▶ **YOUR GOAL**:
Write out the lines from the line with "Image resolution: width=640 pixels, height=480 pixels. Find" up to and including the line with "at (508, 16).", substituting "position" for "location" and leaving everything else unchanged.

### RECORDS FOR THE TASK ###

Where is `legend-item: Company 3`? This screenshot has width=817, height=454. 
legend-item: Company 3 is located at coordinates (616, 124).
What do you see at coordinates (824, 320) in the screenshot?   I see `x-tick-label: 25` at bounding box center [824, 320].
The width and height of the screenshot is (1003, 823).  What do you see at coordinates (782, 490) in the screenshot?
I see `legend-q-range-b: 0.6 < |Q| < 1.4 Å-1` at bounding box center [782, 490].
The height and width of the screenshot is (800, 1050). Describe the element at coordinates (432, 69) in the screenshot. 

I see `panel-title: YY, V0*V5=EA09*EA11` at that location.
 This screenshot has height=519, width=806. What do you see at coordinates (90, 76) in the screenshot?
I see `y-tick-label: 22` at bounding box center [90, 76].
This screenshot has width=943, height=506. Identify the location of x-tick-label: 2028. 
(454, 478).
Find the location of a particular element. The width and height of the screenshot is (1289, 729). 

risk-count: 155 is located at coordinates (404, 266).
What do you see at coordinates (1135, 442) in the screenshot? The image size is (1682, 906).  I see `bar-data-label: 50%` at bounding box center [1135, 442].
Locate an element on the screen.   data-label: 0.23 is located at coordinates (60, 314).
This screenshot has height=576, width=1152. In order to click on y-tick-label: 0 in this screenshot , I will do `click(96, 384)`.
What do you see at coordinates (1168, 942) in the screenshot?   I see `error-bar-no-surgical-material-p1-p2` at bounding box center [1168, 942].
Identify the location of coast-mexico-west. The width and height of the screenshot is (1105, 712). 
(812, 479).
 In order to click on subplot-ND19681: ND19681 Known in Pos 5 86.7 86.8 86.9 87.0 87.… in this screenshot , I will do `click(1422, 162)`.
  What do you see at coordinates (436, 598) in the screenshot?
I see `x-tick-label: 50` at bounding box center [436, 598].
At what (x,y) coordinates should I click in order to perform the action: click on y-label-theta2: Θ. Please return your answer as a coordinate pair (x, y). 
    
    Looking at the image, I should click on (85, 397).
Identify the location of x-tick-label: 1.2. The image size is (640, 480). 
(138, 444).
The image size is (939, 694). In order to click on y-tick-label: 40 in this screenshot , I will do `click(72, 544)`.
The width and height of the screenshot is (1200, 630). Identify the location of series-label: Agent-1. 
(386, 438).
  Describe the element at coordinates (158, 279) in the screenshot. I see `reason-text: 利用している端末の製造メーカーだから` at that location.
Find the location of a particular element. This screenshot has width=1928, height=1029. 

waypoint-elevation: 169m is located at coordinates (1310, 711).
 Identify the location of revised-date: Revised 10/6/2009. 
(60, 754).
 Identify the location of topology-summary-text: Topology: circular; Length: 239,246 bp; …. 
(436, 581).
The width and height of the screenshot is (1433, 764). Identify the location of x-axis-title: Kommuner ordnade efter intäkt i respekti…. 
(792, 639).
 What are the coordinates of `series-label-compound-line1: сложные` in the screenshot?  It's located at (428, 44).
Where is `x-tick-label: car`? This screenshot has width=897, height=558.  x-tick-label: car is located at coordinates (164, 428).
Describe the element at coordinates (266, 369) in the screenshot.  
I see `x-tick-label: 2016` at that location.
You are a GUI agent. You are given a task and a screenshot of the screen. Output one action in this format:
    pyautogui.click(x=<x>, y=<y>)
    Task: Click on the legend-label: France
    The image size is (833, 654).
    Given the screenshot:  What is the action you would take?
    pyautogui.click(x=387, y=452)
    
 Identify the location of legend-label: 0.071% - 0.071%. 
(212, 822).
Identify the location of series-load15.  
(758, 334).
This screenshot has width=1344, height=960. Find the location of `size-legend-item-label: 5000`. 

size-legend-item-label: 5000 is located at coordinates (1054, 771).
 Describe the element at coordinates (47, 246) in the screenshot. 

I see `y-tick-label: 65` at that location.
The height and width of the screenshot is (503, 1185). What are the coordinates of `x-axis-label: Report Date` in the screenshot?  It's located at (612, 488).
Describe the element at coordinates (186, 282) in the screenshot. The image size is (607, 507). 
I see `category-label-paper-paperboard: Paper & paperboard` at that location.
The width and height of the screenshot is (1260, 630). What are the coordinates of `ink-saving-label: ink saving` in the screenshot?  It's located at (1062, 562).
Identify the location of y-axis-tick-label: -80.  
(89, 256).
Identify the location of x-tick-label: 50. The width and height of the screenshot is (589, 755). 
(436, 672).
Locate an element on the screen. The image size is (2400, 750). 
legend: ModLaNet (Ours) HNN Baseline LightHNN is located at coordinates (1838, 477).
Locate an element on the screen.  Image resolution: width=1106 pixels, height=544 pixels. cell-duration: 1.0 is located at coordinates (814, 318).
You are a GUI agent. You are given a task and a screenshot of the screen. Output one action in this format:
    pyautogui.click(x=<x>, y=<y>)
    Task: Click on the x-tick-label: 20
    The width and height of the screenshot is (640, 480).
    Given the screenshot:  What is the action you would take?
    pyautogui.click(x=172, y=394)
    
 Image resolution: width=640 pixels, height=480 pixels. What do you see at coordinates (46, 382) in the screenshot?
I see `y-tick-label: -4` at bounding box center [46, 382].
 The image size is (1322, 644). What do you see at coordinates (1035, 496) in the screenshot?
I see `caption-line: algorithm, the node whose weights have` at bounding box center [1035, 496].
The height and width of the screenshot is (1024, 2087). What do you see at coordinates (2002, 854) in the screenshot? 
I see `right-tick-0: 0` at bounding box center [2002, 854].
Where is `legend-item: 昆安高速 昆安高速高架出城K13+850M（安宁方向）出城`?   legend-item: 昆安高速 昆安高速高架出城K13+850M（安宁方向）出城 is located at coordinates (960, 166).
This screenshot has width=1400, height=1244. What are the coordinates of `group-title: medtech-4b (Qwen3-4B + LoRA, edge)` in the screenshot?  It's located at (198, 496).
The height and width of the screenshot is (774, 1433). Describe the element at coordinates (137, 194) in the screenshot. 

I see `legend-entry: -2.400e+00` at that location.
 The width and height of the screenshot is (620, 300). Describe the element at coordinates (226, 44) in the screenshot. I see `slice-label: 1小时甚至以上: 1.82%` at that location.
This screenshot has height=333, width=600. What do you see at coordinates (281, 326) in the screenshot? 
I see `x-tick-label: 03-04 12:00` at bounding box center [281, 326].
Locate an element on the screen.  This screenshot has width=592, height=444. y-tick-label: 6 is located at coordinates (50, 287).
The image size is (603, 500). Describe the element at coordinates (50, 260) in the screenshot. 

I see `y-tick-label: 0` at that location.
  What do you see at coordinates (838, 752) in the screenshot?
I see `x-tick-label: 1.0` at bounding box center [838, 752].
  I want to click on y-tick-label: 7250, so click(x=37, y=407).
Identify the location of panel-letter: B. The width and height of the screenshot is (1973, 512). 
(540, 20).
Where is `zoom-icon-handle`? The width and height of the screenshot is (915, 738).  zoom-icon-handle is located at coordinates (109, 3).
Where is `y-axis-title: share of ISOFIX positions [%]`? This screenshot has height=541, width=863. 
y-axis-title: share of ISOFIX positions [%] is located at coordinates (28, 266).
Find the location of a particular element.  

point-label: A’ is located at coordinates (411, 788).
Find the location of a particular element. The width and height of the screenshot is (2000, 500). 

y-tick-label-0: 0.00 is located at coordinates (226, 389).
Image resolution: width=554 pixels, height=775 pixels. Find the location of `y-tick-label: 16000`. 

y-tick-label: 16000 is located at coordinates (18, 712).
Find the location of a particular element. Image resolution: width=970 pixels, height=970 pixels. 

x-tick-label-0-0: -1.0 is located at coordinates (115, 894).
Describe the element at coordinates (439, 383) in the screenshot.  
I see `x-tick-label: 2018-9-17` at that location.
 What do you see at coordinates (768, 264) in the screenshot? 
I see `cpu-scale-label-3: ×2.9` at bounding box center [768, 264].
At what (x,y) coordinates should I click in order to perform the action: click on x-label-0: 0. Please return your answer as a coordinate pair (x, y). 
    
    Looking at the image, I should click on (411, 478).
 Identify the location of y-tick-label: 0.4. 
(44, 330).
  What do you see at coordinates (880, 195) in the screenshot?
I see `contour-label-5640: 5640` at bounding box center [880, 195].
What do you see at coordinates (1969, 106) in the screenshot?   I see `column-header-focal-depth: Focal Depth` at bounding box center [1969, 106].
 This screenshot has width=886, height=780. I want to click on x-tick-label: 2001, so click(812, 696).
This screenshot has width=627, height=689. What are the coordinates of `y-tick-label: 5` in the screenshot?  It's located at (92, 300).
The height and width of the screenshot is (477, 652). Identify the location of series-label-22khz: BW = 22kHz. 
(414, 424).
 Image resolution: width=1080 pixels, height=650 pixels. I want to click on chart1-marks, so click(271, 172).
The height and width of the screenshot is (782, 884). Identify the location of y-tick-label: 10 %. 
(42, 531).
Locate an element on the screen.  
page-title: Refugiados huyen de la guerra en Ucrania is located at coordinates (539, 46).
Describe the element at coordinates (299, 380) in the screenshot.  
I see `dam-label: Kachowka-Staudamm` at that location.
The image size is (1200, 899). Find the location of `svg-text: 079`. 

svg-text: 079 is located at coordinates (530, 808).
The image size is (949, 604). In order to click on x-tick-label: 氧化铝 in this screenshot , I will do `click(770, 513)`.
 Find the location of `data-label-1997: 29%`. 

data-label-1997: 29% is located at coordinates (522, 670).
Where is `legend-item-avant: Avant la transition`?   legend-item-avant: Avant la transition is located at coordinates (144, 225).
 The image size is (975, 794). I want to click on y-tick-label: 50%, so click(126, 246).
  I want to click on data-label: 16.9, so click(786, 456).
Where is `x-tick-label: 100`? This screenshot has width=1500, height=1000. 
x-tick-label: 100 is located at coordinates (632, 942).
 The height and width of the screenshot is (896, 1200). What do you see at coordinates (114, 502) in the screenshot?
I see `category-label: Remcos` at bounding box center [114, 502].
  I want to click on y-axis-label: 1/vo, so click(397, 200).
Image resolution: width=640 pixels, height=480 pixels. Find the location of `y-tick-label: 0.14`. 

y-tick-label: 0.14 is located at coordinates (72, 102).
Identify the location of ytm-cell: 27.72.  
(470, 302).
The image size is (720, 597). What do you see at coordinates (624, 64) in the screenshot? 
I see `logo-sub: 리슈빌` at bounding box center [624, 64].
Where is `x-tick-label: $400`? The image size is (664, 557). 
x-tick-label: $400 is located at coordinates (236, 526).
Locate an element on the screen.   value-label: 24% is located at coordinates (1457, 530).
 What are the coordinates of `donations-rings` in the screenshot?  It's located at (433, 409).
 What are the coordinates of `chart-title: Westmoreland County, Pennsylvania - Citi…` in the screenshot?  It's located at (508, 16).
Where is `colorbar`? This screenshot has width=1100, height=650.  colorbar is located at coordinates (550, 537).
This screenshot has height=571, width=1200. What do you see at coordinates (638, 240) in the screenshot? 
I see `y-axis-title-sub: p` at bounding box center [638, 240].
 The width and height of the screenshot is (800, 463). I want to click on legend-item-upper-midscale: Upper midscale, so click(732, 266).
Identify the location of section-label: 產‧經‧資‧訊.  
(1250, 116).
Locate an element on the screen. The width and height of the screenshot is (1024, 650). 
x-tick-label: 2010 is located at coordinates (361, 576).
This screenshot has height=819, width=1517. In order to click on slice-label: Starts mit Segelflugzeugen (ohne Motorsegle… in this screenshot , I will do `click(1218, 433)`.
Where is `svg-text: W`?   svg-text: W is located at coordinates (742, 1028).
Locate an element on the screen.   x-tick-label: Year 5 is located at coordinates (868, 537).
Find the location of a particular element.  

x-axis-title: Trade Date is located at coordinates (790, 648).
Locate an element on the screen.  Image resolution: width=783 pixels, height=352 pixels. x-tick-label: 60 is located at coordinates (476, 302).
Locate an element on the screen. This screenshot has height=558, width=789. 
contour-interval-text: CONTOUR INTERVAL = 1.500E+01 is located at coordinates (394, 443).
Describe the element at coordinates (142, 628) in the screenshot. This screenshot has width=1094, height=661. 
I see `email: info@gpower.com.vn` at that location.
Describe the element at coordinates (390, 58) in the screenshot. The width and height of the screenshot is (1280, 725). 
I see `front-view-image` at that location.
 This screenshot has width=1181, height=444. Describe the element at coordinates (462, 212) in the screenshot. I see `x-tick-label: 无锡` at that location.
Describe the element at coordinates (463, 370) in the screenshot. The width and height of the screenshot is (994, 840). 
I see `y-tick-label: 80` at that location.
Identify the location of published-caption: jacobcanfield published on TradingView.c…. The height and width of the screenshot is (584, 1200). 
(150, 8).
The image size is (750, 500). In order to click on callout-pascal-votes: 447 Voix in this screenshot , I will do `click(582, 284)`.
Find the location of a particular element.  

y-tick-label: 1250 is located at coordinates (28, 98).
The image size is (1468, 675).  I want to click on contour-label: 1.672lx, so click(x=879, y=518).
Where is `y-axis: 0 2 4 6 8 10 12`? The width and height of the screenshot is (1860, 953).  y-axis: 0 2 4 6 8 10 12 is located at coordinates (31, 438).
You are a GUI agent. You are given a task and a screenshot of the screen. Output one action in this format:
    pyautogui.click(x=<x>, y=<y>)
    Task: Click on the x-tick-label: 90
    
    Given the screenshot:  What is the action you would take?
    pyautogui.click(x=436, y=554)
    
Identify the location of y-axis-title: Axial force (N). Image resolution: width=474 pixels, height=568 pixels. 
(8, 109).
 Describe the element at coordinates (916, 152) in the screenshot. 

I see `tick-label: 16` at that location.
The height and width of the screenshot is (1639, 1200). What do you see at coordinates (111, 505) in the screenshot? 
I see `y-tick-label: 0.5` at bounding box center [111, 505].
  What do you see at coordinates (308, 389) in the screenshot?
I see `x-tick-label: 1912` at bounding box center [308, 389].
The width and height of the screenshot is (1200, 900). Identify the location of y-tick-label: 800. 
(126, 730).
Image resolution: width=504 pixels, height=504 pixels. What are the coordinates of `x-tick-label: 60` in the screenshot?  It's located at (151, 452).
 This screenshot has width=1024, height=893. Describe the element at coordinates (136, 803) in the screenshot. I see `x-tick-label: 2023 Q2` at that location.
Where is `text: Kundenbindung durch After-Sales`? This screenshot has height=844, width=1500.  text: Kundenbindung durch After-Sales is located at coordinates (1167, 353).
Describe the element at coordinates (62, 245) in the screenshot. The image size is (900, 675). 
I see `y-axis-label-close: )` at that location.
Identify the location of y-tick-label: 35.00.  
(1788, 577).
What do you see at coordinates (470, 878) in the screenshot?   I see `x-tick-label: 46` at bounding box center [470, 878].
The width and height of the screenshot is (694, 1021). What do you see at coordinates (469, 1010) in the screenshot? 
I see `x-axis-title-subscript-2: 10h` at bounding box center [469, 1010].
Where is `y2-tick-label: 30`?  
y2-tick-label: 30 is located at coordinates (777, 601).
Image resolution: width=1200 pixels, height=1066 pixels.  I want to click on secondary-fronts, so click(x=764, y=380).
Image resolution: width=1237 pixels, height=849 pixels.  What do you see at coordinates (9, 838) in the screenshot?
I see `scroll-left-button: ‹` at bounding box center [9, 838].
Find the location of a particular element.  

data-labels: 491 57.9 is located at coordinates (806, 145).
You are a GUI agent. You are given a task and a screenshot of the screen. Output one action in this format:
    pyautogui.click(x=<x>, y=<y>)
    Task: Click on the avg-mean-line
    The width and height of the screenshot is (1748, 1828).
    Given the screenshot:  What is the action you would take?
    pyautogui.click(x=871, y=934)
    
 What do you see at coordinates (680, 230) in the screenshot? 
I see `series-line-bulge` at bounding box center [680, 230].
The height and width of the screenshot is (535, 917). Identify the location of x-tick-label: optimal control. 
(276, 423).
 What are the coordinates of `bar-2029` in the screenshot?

###

▶ **WRITTEN REPLY**:
Image resolution: width=640 pixels, height=480 pixels. Find the position of `y-tick-label: 0.14`. 

y-tick-label: 0.14 is located at coordinates (72, 102).
Identify the position of ytm-cell: 27.72.  
(470, 302).
The image size is (720, 597). What do you see at coordinates (624, 64) in the screenshot? 
I see `logo-sub: 리슈빌` at bounding box center [624, 64].
Where is `x-tick-label: $400`? The image size is (664, 557). 
x-tick-label: $400 is located at coordinates (236, 526).
Locate an element on the screen.   value-label: 24% is located at coordinates (1457, 530).
 What are the coordinates of `donations-rings` in the screenshot?  It's located at (433, 409).
 What are the coordinates of `chart-title: Westmoreland County, Pennsylvania - Citi…` in the screenshot?  It's located at (508, 16).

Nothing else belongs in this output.